Milliyetçi Hareket’in Ankara’daki şöleninde Dr. Devlet Bahçeli Bey’in tarihe not düşen önemli açıklamalarını görüyoruz ki birileri çarpıtmakta hayli mahir...
Ancak gerçek şu ki, yapılanlar ve planlar Türk’ün adının silinmesi adına sergilenmektedir. Bu oyunları da Dr. Devlet Bahçeli Bey, dosta düşmana duyururken açıkça şunları söylemiştir:
“-Bizim, soysuzlarla, haramzadelerle ve hainlerle hesabımız vardır... Bu hesap görülmeden dünya bize haramdır, bu hesap kapanmadan rahatlık bize uzaktır..”
Evet Sultan Alparslan’ın 1071’deki Malazgirt zaferi ile yurt ilan edilen Anadolu’da şimdi Türk’e kefen biçme hesapları yapılmaktadır.
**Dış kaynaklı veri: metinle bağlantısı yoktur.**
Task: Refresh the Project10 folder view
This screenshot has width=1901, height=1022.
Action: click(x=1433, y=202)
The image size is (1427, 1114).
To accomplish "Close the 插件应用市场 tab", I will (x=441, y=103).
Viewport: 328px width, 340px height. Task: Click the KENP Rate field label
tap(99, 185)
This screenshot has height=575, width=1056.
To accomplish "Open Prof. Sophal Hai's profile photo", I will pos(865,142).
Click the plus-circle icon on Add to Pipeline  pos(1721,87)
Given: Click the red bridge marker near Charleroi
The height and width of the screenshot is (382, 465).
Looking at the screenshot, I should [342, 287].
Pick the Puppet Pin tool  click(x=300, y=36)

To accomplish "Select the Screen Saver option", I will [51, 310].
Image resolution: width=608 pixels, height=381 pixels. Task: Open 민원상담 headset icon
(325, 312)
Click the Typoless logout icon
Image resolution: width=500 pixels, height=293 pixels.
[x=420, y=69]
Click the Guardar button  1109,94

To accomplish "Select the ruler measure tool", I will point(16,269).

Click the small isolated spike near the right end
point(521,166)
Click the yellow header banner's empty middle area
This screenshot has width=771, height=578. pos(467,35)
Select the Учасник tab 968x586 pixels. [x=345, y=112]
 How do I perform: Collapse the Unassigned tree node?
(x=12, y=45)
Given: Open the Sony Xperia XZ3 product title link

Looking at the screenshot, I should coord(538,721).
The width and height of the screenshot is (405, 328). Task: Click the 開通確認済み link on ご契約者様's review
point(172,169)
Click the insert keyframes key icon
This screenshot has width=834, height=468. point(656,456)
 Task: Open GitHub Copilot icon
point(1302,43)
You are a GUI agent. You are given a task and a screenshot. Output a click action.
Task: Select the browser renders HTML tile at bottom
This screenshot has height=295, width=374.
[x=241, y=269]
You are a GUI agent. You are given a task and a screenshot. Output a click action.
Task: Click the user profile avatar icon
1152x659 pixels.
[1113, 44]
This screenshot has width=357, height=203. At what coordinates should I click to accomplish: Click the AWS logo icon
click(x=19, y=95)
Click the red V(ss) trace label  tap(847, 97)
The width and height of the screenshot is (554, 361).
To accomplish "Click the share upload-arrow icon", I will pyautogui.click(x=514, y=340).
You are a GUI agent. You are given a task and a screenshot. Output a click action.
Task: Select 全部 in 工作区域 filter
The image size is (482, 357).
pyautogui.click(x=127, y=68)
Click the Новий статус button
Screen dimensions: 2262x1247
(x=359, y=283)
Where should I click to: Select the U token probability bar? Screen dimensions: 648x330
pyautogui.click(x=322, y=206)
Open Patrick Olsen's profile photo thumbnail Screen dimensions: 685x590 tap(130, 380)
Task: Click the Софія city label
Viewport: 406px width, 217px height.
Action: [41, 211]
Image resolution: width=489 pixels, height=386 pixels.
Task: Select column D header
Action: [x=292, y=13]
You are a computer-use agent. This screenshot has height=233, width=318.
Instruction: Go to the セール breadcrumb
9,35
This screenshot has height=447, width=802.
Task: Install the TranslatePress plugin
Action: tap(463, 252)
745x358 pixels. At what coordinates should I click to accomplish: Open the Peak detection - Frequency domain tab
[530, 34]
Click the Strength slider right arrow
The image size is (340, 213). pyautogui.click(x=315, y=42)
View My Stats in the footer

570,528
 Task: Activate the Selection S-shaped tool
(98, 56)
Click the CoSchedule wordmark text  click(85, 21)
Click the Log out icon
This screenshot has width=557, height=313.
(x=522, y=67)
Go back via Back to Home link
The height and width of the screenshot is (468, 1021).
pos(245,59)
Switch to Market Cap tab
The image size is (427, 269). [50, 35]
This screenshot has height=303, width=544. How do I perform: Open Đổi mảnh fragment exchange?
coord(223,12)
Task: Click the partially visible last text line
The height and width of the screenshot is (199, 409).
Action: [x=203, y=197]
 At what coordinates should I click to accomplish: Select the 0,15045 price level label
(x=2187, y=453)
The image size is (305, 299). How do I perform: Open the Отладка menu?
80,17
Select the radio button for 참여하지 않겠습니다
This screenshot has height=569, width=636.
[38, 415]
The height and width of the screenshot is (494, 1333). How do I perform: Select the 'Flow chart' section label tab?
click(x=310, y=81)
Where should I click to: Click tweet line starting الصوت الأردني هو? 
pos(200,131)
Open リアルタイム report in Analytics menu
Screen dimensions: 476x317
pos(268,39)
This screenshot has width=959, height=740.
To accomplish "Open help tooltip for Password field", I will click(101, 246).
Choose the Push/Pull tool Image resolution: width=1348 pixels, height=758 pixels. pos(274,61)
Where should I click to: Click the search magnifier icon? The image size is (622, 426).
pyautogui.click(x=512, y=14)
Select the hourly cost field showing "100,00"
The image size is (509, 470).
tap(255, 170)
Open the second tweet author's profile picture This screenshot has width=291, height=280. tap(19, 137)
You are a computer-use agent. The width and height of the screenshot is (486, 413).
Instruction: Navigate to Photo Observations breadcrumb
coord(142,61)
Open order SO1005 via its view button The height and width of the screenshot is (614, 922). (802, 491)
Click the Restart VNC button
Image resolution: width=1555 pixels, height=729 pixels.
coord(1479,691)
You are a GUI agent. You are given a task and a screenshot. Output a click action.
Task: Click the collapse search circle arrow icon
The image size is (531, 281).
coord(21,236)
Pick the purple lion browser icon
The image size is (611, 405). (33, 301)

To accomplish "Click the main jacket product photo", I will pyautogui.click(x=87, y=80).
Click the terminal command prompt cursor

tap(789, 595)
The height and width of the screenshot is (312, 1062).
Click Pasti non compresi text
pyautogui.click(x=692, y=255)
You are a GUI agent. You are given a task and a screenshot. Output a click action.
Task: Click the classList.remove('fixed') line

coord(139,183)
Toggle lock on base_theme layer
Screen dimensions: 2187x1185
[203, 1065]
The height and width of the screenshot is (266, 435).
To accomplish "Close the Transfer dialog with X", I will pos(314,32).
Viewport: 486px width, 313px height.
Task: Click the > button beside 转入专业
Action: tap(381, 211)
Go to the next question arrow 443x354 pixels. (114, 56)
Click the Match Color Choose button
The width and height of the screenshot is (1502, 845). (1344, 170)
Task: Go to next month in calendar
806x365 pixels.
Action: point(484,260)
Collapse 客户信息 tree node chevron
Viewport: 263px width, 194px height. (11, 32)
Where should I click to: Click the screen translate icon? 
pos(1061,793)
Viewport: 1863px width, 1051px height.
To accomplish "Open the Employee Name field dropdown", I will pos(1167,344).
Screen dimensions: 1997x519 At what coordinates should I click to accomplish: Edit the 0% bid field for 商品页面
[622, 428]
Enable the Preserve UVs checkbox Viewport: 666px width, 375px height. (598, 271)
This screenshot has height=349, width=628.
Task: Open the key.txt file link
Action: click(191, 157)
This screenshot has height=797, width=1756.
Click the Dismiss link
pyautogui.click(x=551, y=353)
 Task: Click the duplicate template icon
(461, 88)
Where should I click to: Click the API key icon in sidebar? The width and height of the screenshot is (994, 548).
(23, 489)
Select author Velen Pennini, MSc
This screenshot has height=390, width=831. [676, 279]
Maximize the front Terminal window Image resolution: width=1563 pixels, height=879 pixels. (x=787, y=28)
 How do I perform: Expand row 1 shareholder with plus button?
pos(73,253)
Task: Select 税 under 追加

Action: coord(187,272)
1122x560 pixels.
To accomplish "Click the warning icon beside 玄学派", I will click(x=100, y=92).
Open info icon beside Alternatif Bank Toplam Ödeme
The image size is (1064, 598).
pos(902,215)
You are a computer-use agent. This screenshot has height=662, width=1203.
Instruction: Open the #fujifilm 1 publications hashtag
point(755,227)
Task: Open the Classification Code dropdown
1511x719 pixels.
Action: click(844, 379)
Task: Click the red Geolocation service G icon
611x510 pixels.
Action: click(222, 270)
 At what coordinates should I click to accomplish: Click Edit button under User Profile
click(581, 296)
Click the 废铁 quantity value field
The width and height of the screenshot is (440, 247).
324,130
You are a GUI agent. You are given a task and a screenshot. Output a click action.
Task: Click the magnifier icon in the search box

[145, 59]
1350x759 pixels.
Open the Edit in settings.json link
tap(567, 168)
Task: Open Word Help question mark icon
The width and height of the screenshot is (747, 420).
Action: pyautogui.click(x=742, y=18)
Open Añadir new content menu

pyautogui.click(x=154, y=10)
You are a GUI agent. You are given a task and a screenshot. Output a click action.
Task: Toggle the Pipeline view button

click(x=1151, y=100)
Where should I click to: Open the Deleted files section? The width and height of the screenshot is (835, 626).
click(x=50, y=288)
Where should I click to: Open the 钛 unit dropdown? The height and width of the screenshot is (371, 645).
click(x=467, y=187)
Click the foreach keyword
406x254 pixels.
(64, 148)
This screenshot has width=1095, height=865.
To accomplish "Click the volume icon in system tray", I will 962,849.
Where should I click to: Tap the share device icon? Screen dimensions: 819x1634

Devlet Bey, 2071 hedefinde iktidar sahiplerinin Türk’ün olmadığını ilan etmiştir.
Devlet Bey, bu gidişle 2071’de Anadolu’da Türk milletinin kalmayacağına dikkat buyururken Türk’ün asırlar boyu yaşadığı 5 önemli felakete dikkat çekiyor. Bu açıklamalar 2012 yılı biterken önemli feryatlardır ki, milletimiz elbette bunu değerlendirecektir.
Tarih bilgilerimizi yenilemek ve hafızamıza kaydetmek adına gelin bu 5 önemli olaya bir bakalım:
“- İlki, 630 yılında Göktürk Kağanı İl Kağan’ın Çinlilerle girdiği mücadeleden mağlubiyetle ayrılmasıdır ki bunun sonucunda Orta Asya’daki Türk hâkimiyeti büyük bir darbe almış, Türk boyları dağılmış ve yerlerinden olmuştur.
...İkincisi, 1243 yılında Sivas’ın Kösedağ mevkiinde, İlhanlı Devleti’nin Anadolu Selçukluları çevirme harekâtıyla yenilgiye uğratmasıdır.
...Üçüncüsü, 1402 tarihinde Ankara’nın Çubuk Ovası’nda, Timur’un Yıldırım Beyazıt’ı bozguna uğratıp Fetret Devri’nin fitilini tutuşturmasıdır.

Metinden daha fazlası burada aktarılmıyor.